First Fines for Data Protection Breaches
Updated January 2011
The Information Commissioner has sent a strong message to businesses by imposing the first monetary penalties on two organisations for serious breaches of the Data Protection Act 1998. This briefing note should not be relied upon as legal advice and you should contact us for advice on your specific circumstances.
The fines were imposed despite both organisations voluntarily notifying the Commissioner of the breaches.
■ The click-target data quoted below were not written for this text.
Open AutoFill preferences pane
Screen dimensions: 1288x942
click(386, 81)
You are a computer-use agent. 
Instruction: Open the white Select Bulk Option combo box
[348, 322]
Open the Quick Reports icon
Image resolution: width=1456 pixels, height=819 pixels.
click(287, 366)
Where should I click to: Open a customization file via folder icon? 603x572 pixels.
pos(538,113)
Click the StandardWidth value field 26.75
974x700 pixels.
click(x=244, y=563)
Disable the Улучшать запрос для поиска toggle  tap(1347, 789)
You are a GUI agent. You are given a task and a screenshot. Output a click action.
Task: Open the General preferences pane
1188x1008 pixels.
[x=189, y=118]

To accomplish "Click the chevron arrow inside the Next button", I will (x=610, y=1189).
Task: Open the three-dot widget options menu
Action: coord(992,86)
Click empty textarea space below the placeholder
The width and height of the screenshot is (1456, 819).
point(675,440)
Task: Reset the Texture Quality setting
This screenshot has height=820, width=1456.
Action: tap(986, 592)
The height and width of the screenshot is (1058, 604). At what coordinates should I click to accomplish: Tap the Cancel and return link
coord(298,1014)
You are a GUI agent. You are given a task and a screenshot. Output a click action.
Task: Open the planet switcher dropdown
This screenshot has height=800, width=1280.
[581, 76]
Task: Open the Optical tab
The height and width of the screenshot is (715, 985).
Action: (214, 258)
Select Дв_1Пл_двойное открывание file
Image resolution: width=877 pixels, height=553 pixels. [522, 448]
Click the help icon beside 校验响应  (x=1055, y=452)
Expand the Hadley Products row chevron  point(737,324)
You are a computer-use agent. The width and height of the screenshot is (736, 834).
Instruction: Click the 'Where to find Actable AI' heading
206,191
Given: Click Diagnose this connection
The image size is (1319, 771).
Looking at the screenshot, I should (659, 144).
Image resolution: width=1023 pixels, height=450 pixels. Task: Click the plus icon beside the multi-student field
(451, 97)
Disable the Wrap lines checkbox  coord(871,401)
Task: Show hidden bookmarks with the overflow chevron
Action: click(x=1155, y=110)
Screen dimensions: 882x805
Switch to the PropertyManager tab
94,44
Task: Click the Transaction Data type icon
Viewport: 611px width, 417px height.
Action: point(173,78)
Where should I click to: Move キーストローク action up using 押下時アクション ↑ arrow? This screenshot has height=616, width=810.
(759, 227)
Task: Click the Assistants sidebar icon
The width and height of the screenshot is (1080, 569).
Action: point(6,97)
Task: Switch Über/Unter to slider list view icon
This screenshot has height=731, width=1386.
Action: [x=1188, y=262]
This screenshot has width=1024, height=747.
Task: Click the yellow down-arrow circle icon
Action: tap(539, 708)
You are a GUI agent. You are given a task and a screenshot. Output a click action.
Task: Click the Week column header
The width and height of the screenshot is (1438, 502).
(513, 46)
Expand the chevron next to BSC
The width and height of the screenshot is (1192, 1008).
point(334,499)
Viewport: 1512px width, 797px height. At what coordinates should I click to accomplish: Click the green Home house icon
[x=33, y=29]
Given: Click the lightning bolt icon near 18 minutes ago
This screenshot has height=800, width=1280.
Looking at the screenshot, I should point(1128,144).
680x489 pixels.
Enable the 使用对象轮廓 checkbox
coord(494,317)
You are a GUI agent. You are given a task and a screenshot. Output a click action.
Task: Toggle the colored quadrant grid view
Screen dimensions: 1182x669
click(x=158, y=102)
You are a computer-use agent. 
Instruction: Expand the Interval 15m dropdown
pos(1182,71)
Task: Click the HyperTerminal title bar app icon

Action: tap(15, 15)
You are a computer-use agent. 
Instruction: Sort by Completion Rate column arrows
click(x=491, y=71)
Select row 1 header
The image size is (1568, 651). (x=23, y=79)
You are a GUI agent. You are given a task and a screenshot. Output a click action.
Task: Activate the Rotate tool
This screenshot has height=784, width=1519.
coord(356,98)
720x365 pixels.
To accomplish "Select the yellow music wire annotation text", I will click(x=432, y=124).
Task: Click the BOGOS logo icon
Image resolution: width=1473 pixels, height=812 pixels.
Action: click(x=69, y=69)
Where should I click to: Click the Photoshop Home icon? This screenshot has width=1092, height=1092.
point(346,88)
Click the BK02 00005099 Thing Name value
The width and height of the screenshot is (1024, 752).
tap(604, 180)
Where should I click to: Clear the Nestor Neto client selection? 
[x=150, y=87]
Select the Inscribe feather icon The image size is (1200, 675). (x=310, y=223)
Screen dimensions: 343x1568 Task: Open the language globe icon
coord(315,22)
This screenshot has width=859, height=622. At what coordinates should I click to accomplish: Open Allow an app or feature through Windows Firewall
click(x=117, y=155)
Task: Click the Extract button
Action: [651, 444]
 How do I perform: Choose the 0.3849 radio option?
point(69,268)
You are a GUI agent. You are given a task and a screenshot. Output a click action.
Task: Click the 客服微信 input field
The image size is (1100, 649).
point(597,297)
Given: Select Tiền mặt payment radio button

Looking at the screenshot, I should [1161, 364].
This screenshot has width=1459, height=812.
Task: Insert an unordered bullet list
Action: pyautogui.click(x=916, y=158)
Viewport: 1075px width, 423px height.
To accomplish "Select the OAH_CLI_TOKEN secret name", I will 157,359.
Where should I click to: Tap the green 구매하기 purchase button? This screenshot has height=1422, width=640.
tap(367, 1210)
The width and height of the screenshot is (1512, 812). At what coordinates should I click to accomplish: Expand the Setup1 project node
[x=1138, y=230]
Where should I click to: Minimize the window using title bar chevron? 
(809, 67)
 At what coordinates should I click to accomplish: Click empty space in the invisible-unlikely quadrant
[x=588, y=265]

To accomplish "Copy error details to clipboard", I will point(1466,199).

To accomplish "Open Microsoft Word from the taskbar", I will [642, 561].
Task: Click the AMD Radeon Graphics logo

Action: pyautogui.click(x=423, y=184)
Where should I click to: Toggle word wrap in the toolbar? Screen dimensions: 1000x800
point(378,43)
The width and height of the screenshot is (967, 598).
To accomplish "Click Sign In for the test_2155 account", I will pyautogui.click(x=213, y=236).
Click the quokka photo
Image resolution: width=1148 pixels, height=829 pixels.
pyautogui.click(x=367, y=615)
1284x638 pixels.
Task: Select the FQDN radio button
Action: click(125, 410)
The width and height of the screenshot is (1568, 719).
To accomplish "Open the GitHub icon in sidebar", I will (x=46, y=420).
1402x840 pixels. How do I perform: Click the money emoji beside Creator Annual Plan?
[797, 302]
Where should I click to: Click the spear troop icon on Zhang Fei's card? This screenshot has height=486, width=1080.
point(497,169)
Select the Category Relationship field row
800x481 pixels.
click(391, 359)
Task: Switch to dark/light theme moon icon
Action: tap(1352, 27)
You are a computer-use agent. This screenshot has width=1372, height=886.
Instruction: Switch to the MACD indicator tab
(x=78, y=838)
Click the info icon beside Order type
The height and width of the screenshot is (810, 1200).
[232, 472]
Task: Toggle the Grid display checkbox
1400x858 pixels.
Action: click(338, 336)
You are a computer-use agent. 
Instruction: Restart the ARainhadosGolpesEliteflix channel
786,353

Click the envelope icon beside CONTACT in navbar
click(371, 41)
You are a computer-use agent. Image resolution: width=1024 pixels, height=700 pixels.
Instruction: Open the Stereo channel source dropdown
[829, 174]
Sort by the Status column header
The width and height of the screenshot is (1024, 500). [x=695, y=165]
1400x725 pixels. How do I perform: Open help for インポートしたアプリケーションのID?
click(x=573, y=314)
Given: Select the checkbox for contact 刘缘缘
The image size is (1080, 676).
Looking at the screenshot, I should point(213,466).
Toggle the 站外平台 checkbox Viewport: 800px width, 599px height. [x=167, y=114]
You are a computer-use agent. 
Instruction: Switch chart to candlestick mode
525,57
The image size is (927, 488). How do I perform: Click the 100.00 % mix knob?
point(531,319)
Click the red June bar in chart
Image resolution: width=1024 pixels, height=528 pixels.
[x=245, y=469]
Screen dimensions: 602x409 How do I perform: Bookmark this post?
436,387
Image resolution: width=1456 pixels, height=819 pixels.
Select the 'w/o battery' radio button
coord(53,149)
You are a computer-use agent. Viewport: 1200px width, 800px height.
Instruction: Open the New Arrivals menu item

- A £100,000 fine was imposed on Hertfordshire County Council for two serious incidents where employees in the childcare litigation unit faxed highly sensitive personal information to the wrong recipients. The first misdirected fax was meant for a barrister’s chambers but was sent instead to a member of the public. The Commissioner decided that the council had taken insufficient steps to reduce the likelihood of another breach occurring.
- A £60,000 fine was imposed on an employment services company for the loss of an unencrypted laptop containing personal information on 24,000 people who used community legal advice centres in Hull and Leicester. The laptop was issued to an employee to enable them to work from home. It was stolen shortly afterward and an unsuccessful attempt was made to access the information stored on the laptop.
When could the Information Commissioner impose a monetary penalty notice on my business?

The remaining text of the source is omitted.